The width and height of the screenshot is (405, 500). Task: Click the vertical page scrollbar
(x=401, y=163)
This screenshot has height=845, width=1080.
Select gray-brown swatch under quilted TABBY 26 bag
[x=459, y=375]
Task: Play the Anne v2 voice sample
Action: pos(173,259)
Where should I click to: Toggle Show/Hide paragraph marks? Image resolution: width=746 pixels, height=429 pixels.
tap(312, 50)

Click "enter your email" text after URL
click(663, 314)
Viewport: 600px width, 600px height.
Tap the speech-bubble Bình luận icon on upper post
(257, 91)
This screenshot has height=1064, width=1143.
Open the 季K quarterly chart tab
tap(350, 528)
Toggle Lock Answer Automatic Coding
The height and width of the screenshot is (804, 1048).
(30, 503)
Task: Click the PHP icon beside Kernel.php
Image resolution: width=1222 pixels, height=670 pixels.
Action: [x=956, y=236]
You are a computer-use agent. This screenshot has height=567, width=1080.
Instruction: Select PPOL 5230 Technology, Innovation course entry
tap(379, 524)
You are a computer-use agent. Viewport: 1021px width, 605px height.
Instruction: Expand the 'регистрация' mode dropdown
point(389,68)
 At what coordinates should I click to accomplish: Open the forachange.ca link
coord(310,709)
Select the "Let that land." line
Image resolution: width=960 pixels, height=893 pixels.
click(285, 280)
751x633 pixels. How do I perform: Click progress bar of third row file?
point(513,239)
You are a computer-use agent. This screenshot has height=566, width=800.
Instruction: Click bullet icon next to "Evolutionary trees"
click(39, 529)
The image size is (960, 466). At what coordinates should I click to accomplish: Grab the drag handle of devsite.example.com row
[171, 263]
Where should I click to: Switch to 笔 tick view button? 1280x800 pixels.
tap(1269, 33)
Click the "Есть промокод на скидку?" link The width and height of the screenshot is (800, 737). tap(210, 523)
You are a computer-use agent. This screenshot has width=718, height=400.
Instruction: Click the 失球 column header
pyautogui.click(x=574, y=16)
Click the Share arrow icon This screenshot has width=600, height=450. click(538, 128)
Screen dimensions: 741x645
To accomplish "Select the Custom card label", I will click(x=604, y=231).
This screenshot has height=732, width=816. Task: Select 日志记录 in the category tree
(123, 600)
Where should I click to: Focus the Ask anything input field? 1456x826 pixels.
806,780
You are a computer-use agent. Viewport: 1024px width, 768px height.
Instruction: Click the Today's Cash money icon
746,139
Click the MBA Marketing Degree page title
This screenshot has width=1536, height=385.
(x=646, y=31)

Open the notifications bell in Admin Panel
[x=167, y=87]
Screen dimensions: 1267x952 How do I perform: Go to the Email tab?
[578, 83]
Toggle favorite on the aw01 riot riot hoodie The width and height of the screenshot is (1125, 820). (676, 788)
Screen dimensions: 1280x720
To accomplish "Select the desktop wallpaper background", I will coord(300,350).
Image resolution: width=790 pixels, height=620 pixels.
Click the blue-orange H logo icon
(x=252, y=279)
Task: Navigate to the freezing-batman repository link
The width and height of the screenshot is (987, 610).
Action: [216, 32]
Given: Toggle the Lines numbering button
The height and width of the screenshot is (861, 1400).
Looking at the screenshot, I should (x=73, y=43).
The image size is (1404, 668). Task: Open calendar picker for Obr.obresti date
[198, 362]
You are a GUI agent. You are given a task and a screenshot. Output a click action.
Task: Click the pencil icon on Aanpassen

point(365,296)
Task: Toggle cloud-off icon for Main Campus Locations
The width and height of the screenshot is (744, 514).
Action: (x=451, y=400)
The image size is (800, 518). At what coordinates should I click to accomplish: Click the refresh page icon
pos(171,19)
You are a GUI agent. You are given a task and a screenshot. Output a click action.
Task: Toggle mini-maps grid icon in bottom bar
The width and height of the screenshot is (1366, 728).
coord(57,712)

============================================================

-- WORK TASK --
Take the entries above and return all of them exactly.

-- RESPONSE TO THIS EXERCISE --
The width and height of the screenshot is (405, 500). Task: Click the vertical page scrollbar
(x=401, y=163)
This screenshot has height=845, width=1080.
Select gray-brown swatch under quilted TABBY 26 bag
[x=459, y=375]
Task: Play the Anne v2 voice sample
Action: pos(173,259)
Where should I click to: Toggle Show/Hide paragraph marks? Image resolution: width=746 pixels, height=429 pixels.
tap(312, 50)

Click "enter your email" text after URL
click(663, 314)
Viewport: 600px width, 600px height.
Tap the speech-bubble Bình luận icon on upper post
(257, 91)
This screenshot has height=1064, width=1143.
Open the 季K quarterly chart tab
tap(350, 528)
Toggle Lock Answer Automatic Coding
The height and width of the screenshot is (804, 1048).
(30, 503)
Task: Click the PHP icon beside Kernel.php
Image resolution: width=1222 pixels, height=670 pixels.
Action: [x=956, y=236]
You are a computer-use agent. This screenshot has height=567, width=1080.
Instruction: Select PPOL 5230 Technology, Innovation course entry
tap(379, 524)
You are a computer-use agent. Viewport: 1021px width, 605px height.
Instruction: Expand the 'регистрация' mode dropdown
point(389,68)
 At what coordinates should I click to accomplish: Open the forachange.ca link
coord(310,709)
Select the "Let that land." line
Image resolution: width=960 pixels, height=893 pixels.
click(285, 280)
751x633 pixels. How do I perform: Click progress bar of third row file?
point(513,239)
You are a computer-use agent. This screenshot has height=566, width=800.
Instruction: Click bullet icon next to "Evolutionary trees"
click(39, 529)
The image size is (960, 466). At what coordinates should I click to accomplish: Grab the drag handle of devsite.example.com row
[171, 263]
Where should I click to: Switch to 笔 tick view button? 1280x800 pixels.
tap(1269, 33)
Click the "Есть промокод на скидку?" link The width and height of the screenshot is (800, 737). tap(210, 523)
You are a computer-use agent. This screenshot has width=718, height=400.
Instruction: Click the 失球 column header
pyautogui.click(x=574, y=16)
Click the Share arrow icon This screenshot has width=600, height=450. click(538, 128)
Screen dimensions: 741x645
To accomplish "Select the Custom card label", I will click(x=604, y=231).
This screenshot has height=732, width=816. Task: Select 日志记录 in the category tree
(123, 600)
Where should I click to: Focus the Ask anything input field? 1456x826 pixels.
806,780
You are a computer-use agent. Viewport: 1024px width, 768px height.
Instruction: Click the Today's Cash money icon
746,139
Click the MBA Marketing Degree page title
This screenshot has width=1536, height=385.
(x=646, y=31)

Open the notifications bell in Admin Panel
[x=167, y=87]
Screen dimensions: 1267x952 How do I perform: Go to the Email tab?
[578, 83]
Toggle favorite on the aw01 riot riot hoodie The width and height of the screenshot is (1125, 820). (676, 788)
Screen dimensions: 1280x720
To accomplish "Select the desktop wallpaper background", I will coord(300,350).
Image resolution: width=790 pixels, height=620 pixels.
Click the blue-orange H logo icon
(x=252, y=279)
Task: Navigate to the freezing-batman repository link
The width and height of the screenshot is (987, 610).
Action: [216, 32]
Given: Toggle the Lines numbering button
The height and width of the screenshot is (861, 1400).
Looking at the screenshot, I should (x=73, y=43).
The image size is (1404, 668). Task: Open calendar picker for Obr.obresti date
[198, 362]
You are a GUI agent. You are given a task and a screenshot. Output a click action.
Task: Click the pencil icon on Aanpassen

point(365,296)
Task: Toggle cloud-off icon for Main Campus Locations
The width and height of the screenshot is (744, 514).
Action: (x=451, y=400)
The image size is (800, 518). At what coordinates should I click to accomplish: Click the refresh page icon
pos(171,19)
You are a GUI agent. You are given a task and a screenshot. Output a click action.
Task: Toggle mini-maps grid icon in bottom bar
The width and height of the screenshot is (1366, 728).
coord(57,712)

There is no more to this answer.